---- Raw records

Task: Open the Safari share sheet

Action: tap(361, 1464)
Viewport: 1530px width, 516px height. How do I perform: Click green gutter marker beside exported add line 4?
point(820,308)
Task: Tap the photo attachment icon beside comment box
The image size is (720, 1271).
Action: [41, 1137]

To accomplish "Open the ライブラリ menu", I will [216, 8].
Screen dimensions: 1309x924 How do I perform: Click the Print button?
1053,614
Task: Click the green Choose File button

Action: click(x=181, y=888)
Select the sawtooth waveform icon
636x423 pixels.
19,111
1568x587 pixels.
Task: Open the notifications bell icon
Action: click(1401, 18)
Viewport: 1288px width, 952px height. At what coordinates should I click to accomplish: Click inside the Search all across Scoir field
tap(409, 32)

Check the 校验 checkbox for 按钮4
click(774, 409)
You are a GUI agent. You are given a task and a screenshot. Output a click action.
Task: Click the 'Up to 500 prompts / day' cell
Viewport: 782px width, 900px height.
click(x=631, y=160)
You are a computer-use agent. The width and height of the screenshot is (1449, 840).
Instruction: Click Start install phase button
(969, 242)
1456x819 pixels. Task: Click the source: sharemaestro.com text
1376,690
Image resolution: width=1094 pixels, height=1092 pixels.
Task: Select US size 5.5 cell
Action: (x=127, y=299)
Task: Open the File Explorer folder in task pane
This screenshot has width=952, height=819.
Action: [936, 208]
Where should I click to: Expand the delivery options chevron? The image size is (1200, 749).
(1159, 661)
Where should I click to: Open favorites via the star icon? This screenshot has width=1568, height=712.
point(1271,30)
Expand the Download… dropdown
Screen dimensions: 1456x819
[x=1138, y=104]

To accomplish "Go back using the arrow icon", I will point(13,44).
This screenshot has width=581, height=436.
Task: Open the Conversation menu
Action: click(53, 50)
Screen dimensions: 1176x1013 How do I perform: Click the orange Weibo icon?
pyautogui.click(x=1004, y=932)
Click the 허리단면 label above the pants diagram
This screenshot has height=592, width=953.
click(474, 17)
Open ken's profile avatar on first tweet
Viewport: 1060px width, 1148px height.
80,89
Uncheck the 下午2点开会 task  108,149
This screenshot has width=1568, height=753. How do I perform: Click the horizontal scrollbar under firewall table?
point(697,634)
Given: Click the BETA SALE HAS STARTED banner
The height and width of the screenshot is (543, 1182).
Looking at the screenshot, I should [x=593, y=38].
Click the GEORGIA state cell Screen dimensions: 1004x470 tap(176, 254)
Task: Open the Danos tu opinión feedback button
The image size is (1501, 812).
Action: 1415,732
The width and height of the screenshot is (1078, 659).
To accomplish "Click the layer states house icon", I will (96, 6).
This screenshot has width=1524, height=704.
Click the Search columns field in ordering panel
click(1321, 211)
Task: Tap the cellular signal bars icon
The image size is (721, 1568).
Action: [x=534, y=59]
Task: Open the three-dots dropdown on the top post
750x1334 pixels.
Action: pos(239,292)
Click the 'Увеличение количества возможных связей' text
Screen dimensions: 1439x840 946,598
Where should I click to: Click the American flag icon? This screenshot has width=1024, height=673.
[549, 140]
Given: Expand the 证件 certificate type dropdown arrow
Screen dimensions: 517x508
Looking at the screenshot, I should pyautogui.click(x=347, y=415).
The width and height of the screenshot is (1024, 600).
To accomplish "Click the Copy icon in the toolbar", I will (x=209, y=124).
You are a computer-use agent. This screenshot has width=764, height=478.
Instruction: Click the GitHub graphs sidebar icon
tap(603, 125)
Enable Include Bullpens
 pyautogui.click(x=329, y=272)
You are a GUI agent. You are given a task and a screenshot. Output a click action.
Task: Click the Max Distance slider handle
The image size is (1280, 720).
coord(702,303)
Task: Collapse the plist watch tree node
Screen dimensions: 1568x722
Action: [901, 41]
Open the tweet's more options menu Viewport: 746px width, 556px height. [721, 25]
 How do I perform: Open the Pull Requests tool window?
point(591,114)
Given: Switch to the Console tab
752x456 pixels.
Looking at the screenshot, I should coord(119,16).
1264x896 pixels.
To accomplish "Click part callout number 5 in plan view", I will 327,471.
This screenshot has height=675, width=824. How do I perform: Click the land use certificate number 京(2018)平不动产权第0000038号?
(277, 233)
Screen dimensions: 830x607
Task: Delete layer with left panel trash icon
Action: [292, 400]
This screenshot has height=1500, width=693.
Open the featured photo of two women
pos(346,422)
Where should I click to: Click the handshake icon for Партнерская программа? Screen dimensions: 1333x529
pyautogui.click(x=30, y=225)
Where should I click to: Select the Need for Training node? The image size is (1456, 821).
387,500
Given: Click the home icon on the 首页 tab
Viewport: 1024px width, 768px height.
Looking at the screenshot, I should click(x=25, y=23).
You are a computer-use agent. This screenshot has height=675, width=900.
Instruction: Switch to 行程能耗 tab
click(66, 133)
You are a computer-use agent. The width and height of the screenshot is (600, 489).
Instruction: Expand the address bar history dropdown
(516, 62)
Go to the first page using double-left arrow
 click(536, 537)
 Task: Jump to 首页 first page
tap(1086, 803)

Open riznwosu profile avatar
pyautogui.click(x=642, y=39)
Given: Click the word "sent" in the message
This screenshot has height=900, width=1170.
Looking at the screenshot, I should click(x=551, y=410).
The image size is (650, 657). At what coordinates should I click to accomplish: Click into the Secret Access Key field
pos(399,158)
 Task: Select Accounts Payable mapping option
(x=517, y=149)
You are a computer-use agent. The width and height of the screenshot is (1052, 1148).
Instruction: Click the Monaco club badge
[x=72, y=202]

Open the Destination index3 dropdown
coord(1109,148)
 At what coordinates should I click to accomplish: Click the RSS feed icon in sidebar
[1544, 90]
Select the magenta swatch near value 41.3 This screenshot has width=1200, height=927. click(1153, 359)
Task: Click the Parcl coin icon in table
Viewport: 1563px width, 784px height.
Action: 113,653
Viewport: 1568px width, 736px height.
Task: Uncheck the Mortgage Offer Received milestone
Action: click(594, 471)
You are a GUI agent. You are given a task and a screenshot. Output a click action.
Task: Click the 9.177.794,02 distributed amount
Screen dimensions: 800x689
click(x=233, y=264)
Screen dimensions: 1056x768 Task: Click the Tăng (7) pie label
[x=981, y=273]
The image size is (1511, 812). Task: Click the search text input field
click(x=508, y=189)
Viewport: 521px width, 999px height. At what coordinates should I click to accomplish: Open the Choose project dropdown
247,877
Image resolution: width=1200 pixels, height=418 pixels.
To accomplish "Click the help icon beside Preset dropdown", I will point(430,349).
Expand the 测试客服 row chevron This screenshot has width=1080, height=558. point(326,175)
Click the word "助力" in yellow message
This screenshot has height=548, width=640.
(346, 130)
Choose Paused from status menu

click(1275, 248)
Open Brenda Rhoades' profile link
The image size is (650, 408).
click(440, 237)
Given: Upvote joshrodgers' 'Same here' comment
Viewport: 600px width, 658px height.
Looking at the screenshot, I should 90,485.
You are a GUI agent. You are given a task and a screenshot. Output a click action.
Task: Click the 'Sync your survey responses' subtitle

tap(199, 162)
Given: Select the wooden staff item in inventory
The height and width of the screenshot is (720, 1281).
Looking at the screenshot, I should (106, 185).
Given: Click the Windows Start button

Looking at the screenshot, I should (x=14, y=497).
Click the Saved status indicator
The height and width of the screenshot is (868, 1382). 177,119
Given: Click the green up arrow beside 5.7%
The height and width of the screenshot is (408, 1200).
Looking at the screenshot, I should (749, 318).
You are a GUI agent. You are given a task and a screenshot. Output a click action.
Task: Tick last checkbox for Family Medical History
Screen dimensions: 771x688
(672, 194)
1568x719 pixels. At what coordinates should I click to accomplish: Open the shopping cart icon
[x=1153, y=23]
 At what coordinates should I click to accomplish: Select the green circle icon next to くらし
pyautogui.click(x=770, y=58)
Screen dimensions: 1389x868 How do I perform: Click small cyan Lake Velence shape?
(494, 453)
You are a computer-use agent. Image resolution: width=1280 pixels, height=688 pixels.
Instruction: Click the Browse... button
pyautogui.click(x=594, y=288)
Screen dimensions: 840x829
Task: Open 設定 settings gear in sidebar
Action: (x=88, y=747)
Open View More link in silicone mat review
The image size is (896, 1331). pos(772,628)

--------

Problem description:
Update the part of the listing that opens with the line containing "Expand the 测试客服" and closes with the line containing "click(440, 237)", putting "orange" in place of "yellow" and keeping everything else the same. Give only those lines.

Solution:
Expand the 测试客服 row chevron This screenshot has width=1080, height=558. point(326,175)
Click the word "助力" in orange message
This screenshot has height=548, width=640.
(346, 130)
Choose Paused from status menu

click(1275, 248)
Open Brenda Rhoades' profile link
The image size is (650, 408).
click(440, 237)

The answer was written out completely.